İçindekiler:
- Vücut imajı nasıl oluşur?
- Beden kabulünü nasıl geliştirebilirim?
- Vücut imajını yapılandırırken bilişsel önyargılar
Bugün vücuduna karşı samimi bir kabul hisseden çok az insan var Toplum temelli bir toplumda yaşadığımız için bu şaşırtıcı olmamalı zayıflıkla ilgili sanrısal saplantı üzerine. Bu nedenle, bize kusurlu olmadığımızı ve belirli bir güzellik idealine uymak için kusurlarımızı düzeltmeye çalışmamız gerektiğini hatırlatan sürekli bilinç altı mesajlar alırız.
Bu, büyük çoğunluğumuzun az ya da çok vücut memnuniyetsizliği yaşadığı anlamına gelir.Aynadaki yansımamıza bakmaktan rahatsız oluyoruz, "olması gereken" olmayan yönlerimize odaklanıyoruz ve o çok saygı duyulan insanlık dışı mükemmelliği yerine getirememek için kendimizle sürekli bir mücadele içinde yaşıyoruz.
Beden imajı sorunları genel popülasyonda sabit bir sorundur Bazı insanlarda, predispozan ve hızlandırıcı risk faktörlerinin birleşimi bu memnuniyetsizliği alabilir çok ileri gitmek ve sonunda bir Yeme Bozukluğunun (TCA) gelişimini desteklemek.
Bu yazımızda beden imajımızdan, nasıl yapılandırıldığından ve aynada gördüğümüz imajla barışmak için neler yapabileceğimizden bahsedeceğiz.
Vücut imajı nasıl oluşur?
Beden imajı, her kişinin fiziksel görünümünün zihinsel temsili olarak tanımlanır Yani, kişinin kendisi nasıl göründüğüdür ve aynaya baktığında kendini nasıl algıladığı.Vücudumuz hakkında oluşturduğumuz bu imaj, duygularımızdan, cildimizin içinde nasıl hissettiğimizden etkilenir.

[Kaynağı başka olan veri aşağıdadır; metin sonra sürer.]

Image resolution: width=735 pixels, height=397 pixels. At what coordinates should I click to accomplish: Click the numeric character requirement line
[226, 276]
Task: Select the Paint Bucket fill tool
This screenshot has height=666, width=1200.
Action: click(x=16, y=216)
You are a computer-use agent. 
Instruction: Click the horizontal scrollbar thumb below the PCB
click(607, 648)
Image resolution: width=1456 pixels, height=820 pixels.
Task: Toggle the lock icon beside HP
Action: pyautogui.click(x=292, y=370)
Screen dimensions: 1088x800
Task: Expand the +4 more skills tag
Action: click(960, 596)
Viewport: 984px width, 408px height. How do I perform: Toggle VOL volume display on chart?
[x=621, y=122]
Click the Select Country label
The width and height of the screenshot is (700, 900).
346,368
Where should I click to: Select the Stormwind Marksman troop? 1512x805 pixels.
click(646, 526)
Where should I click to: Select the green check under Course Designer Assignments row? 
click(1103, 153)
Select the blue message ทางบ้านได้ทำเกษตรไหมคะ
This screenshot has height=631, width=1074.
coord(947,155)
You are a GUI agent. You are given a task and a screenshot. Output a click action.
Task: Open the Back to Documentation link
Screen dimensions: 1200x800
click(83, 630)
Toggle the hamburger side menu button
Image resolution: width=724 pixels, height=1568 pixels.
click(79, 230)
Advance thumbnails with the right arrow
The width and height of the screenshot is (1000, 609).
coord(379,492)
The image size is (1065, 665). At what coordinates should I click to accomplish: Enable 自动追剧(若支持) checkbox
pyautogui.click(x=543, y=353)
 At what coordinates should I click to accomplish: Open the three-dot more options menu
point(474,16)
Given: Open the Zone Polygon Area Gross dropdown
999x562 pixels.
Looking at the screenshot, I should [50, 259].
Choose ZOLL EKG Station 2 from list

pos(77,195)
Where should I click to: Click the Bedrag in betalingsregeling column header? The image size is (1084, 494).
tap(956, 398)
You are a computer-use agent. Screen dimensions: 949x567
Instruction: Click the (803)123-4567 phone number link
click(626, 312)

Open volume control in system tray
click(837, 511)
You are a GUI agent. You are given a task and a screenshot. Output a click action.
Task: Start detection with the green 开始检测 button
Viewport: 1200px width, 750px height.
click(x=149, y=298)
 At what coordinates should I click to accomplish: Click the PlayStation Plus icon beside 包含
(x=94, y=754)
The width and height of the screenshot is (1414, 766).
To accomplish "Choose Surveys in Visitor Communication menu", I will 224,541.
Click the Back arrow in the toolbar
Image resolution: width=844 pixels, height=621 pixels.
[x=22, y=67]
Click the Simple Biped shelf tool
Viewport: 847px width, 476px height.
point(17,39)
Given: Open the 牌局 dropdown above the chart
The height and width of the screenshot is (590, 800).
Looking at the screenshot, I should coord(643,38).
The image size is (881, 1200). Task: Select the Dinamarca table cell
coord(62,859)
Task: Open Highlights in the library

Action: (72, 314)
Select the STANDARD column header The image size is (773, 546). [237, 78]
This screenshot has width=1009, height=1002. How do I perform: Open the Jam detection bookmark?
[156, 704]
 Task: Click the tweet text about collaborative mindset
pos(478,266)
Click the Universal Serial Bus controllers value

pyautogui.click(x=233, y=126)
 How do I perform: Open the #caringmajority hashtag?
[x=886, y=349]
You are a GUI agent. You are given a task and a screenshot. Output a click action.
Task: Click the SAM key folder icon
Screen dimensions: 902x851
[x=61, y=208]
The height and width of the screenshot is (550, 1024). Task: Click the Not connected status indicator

Vücudumuzun sahip olduğunu düşündüğümüz şekil, kimliğimizi, benlik kavramımızı ve benlik saygımızı etkiler. Kısacası, bizim bir parçamızı oluşturur ve nasıl olduğumuz üzerinde etkisi vardır.
İnsanlar vücudumuzu tamamen objektif bir şekilde algılamazlar. Aksine, duygusal durumumuza bağlı olarak onunla ilgili oluşturacağımız imaj farklı olacaktır. Mesele ne olduğu gibi bir algı değil, gördüğümüz görüntünün bize öyle ya da böyle hissettirecek bir değerlendirmesini yapıyoruz.
Böylece, gördüğü görüntüyü kabul eden insanlar varken, diğerleri buna kızabilir veya üzülebilir, bu da değiştirmeyi denemenizi isterler. Bunu başarmak için alınan önlemlerden bazıları sağlıklı olsa da (daha fazla egzersiz yapın, daha fazlasını yapın, daha çeşitli yiyin...) diğerleri patolojik bir yapıya sahip olabilir (takıntı, profesyonel gözetim olmadan kısıtlayıcı diyetler, aşırı egzersiz...).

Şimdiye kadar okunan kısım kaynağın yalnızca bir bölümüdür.